Show that the requirement $$|PA|=k|PB|$$ leads to a circle for any value of $$k>1$$.

Answer

**step1** Understanding the Problem

We are given two fixed points, A and B, in a plane, and a fixed number $$k$$ which is greater than 1. Our goal is to determine the shape formed by all points P such that the distance from P to A (denoted as $$|PA|$$) is exactly $$k$$ times the distance from P to B (denoted as $$|PB|$$). We need to show that this collection of points P forms a circle.

**step2** Defining an Internal Division Point C

Consider the line that passes through points A and B. Let's call this line L. We can locate a special point, C, on the line segment AB itself. This point C divides the segment AB in the ratio $$k:1$$. This means that the distance from A to C ($$|AC|$$) is $$k$$ times the distance from C to B ($$|CB|$$). Mathematically, $$|AC| / |CB| = k$$. Since A, B, and $$k$$ are fixed values, this point C is unique and fixed.

**step3** Defining an External Division Point D

Now, let's locate another special point, D, on the line L, but outside the segment AB. This point D also divides the segment AB in the ratio $$k:1$$, but externally. This means the distance from A to D ($$|AD|$$) is $$k$$ times the distance from D to B ($$|DB|$$). Mathematically, $$|AD| / |DB| = k$$. Since $$k > 1$$, point D will be on the extension of the line segment AB beyond point B. This point D is also unique and fixed because A, B, and $$k$$ are fixed.

**step4** Applying the Angle Bisector Theorem and its Converse

Let P be any point in the plane that satisfies the given condition: $$|PA| = k|PB|$$. This implies that the ratio $$|PA| / |PB| = k$$.
Consider the triangle APB.
According to the converse of the Angle Bisector Theorem, if a point (C) on a side of a triangle (AB) divides that side in the same ratio as the other two sides (PA and PB), then the line segment from the opposite vertex (P) to that point (PC) is the internal angle bisector of the angle at that vertex (angle APB). Since we defined C such that $$|AC| / |CB| = k$$, and we know $$|PA| / |PB| = k$$, it follows that PC is the internal angle bisector of angle APB.
Similarly, according to the converse of the External Angle Bisector Theorem, if a point (D) on the extension of a side of a triangle (AB) divides that side externally in the same ratio as the other two sides (PA and PB), then the line segment from the opposite vertex (P) to that point (PD) is the external angle bisector of the angle at that vertex (angle APB). Since we defined D such that $$|AD| / |DB| = k$$, and we know $$|PA| / |PB| = k$$, it follows that PD is the external angle bisector of angle APB.
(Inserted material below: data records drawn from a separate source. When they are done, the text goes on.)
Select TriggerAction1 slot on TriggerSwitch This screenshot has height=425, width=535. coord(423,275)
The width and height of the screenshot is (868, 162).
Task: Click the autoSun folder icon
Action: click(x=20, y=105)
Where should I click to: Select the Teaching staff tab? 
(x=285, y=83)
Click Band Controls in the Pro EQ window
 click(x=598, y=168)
**step5** Identifying the Right Angle

A fundamental geometric property states that the internal angle bisector and the external angle bisector of any angle are always perpendicular to each other.
In our scenario, PC is the internal angle bisector of angle APB, and PD is the external angle bisector of angle APB.
Therefore, the angle formed by these two bisectors, angle CPD, must be a right angle (90 degrees).
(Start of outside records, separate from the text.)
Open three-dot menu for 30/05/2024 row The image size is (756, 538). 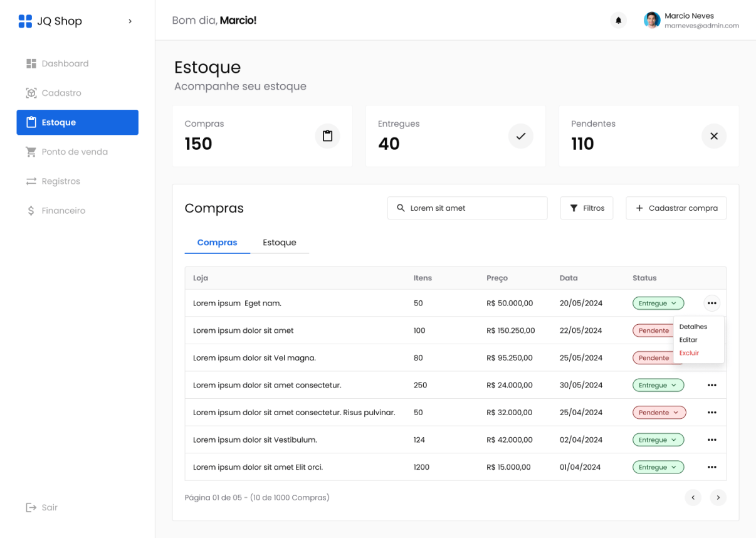[x=711, y=385]
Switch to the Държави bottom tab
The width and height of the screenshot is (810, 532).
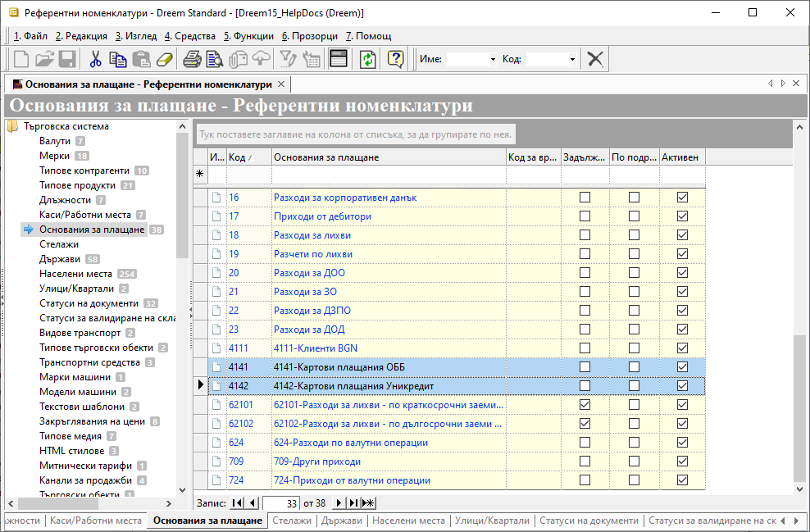tap(342, 521)
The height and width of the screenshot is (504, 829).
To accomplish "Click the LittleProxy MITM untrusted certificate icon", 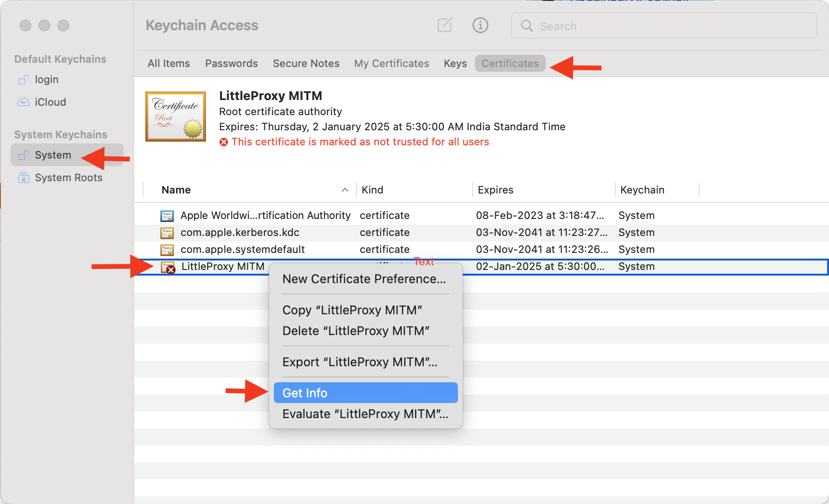I will (168, 268).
**step6** Concluding the Locus is a Circle

We have established that for any point P satisfying $$|PA|=k|PB|$$, the angle $$\angle CPD$$ is 90 degrees.
In geometry, the locus of all points P such that the angle formed by two fixed points C and D and the point P (i.e., $$\angle CPD$$) is always 90 degrees is a circle. This circle has the line segment CD as its diameter.
Since points C and D are uniquely fixed based on the given points A, B, and the ratio $$k$$ (which is greater than 1), the collection of all points P that satisfy the condition $$|PA|=k|PB|$$ forms a unique circle with CD as its diameter. This specific circle is known as the Circle of Apollonius. This demonstrates that the given requirement indeed leads to a circle for any value of $$k>1$$.